Nothing in the listing should differ in your copy; retype it all exactly.

Entries provided START

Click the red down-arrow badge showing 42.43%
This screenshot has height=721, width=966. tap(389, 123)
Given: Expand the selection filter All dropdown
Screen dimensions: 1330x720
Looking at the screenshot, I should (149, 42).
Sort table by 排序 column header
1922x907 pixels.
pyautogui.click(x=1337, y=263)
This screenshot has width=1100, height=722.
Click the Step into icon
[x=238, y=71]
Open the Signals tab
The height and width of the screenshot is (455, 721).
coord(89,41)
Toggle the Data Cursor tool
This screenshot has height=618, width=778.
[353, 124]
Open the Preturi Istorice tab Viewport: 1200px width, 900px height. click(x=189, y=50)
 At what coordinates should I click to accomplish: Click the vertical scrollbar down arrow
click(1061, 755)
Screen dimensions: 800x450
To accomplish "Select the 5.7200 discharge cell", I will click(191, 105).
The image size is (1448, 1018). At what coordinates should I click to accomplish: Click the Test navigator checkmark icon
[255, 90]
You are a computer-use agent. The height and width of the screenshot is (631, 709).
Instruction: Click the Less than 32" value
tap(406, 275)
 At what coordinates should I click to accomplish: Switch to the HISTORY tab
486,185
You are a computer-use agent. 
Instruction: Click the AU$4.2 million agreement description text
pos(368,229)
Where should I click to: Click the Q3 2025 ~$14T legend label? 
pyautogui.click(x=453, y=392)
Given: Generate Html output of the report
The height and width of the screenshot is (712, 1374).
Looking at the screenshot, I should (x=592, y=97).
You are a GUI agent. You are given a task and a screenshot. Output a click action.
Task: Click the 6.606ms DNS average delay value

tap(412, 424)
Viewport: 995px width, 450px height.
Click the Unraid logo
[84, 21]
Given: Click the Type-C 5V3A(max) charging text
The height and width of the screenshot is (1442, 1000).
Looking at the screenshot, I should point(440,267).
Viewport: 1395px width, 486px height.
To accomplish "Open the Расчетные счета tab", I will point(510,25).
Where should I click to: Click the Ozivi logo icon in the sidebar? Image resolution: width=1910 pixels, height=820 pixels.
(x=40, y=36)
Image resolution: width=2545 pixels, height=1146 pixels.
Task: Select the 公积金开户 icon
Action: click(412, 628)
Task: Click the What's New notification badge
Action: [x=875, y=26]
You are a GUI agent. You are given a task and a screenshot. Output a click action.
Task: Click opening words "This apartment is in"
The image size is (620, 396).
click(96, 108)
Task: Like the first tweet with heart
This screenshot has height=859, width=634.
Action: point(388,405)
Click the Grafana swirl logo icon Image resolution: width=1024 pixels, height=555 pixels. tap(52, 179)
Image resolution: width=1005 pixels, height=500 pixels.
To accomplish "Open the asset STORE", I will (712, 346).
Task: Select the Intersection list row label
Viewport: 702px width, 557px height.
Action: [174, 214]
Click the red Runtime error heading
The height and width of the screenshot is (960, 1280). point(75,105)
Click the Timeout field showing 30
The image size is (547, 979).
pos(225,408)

Entries provided END

-- Output for this exercise --
Click the red down-arrow badge showing 42.43%
This screenshot has height=721, width=966. tap(389, 123)
Given: Expand the selection filter All dropdown
Screen dimensions: 1330x720
Looking at the screenshot, I should (149, 42).
Sort table by 排序 column header
1922x907 pixels.
pyautogui.click(x=1337, y=263)
This screenshot has width=1100, height=722.
Click the Step into icon
[x=238, y=71]
Open the Signals tab
The height and width of the screenshot is (455, 721).
coord(89,41)
Toggle the Data Cursor tool
This screenshot has height=618, width=778.
[353, 124]
Open the Preturi Istorice tab Viewport: 1200px width, 900px height. click(x=189, y=50)
 At what coordinates should I click to accomplish: Click the vertical scrollbar down arrow
click(1061, 755)
Screen dimensions: 800x450
To accomplish "Select the 5.7200 discharge cell", I will click(191, 105).
The image size is (1448, 1018). At what coordinates should I click to accomplish: Click the Test navigator checkmark icon
[255, 90]
You are a computer-use agent. The height and width of the screenshot is (631, 709).
Instruction: Click the Less than 32" value
tap(406, 275)
 At what coordinates should I click to accomplish: Switch to the HISTORY tab
486,185
You are a computer-use agent. 
Instruction: Click the AU$4.2 million agreement description text
pos(368,229)
Where should I click to: Click the Q3 2025 ~$14T legend label? 
pyautogui.click(x=453, y=392)
Given: Generate Html output of the report
The height and width of the screenshot is (712, 1374).
Looking at the screenshot, I should (x=592, y=97).
You are a GUI agent. You are given a task and a screenshot. Output a click action.
Task: Click the 6.606ms DNS average delay value

tap(412, 424)
Viewport: 995px width, 450px height.
Click the Unraid logo
[84, 21]
Given: Click the Type-C 5V3A(max) charging text
The height and width of the screenshot is (1442, 1000).
Looking at the screenshot, I should point(440,267).
Viewport: 1395px width, 486px height.
To accomplish "Open the Расчетные счета tab", I will point(510,25).
Where should I click to: Click the Ozivi logo icon in the sidebar? Image resolution: width=1910 pixels, height=820 pixels.
(x=40, y=36)
Image resolution: width=2545 pixels, height=1146 pixels.
Task: Select the 公积金开户 icon
Action: click(412, 628)
Task: Click the What's New notification badge
Action: [x=875, y=26]
You are a GUI agent. You are given a task and a screenshot. Output a click action.
Task: Click opening words "This apartment is in"
The image size is (620, 396).
click(96, 108)
Task: Like the first tweet with heart
This screenshot has height=859, width=634.
Action: point(388,405)
Click the Grafana swirl logo icon Image resolution: width=1024 pixels, height=555 pixels. tap(52, 179)
Image resolution: width=1005 pixels, height=500 pixels.
To accomplish "Open the asset STORE", I will (712, 346).
Task: Select the Intersection list row label
Viewport: 702px width, 557px height.
Action: [174, 214]
Click the red Runtime error heading
The height and width of the screenshot is (960, 1280). point(75,105)
Click the Timeout field showing 30
The image size is (547, 979).
pos(225,408)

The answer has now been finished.